{Reference Type}: Journal Article
{Title}: Elf1 promotes transcription-coupled repair in yeast by using its C-terminal domain to bind TFIIH.
{Author}: Selvam K;Xu J;Wilson HE;Oh J;Li Q;Wang D;Wyrick JJ;
{Journal}: Nat Commun
{Volume}: 15
{Issue}: 1
{Year}: 2024 Jul 23
{Factor}: 17.694
{DOI}: 10.1038/s41467-024-50539-y
{Abstract}: Transcription coupled-nucleotide excision repair (TC-NER) removes DNA lesions that block RNA polymerase II (Pol II) transcription. A key step in TC-NER is the recruitment of the TFIIH complex, which initiates DNA unwinding and damage verification; however, the mechanism by which TFIIH is recruited during TC-NER, particularly in yeast, remains unclear.
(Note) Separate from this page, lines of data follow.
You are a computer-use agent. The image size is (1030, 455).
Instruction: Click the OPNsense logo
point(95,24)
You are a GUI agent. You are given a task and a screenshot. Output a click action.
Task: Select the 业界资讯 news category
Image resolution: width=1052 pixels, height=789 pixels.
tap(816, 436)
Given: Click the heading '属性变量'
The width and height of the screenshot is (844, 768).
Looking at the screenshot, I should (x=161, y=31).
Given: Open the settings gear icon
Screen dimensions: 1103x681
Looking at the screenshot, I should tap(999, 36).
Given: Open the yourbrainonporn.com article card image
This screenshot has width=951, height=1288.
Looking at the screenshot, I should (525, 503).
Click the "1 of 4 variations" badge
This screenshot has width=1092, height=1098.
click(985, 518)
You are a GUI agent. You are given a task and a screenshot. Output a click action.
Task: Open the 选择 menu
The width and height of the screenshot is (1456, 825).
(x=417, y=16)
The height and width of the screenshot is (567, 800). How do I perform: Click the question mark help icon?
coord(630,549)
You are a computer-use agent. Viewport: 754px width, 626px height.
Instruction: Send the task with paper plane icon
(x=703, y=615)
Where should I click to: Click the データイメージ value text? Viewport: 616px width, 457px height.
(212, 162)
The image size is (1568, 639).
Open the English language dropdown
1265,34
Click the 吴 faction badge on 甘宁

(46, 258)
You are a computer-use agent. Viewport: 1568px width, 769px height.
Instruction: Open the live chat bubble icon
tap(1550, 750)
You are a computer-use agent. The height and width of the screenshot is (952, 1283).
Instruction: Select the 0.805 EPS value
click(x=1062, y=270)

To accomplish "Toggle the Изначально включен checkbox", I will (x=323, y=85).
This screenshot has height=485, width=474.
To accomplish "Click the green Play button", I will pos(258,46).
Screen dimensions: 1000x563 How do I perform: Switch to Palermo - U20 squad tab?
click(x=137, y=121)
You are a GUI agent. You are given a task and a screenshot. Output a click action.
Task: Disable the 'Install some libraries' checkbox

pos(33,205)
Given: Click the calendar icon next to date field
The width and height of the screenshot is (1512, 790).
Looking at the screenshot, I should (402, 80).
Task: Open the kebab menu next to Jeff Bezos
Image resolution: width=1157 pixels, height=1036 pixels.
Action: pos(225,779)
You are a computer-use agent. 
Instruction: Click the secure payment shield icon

Here, we show that the C-terminal domain (CTD) of elongation factor-1 (Elf1) plays a critical role in TC-NER in yeast by binding TFIIH. Analysis of genome-wide repair of UV-induced cyclobutane pyrimidine dimers (CPDs) using CPD-seq indicates that the Elf1 CTD in yeast is required for efficient TC-NER. We show that the Elf1 CTD binds to the pleckstrin homology (PH) domain of the p62 subunit of TFIIH in vitro, and identify a putative TFIIH-interaction region (TIR) in the Elf1 CTD that is important for PH binding and TC-NER. The Elf1 TIR shows functional, structural, and sequence similarities to a conserved TIR in the mammalian UV sensitivity syndrome A (UVSSA) protein, which recruits TFIIH during TC-NER in mammalian cells. These findings suggest that the Elf1 CTD acts as a functional counterpart to mammalian UVSSA in TC-NER by recruiting TFIIH in response to Pol II stalling at DNA lesions.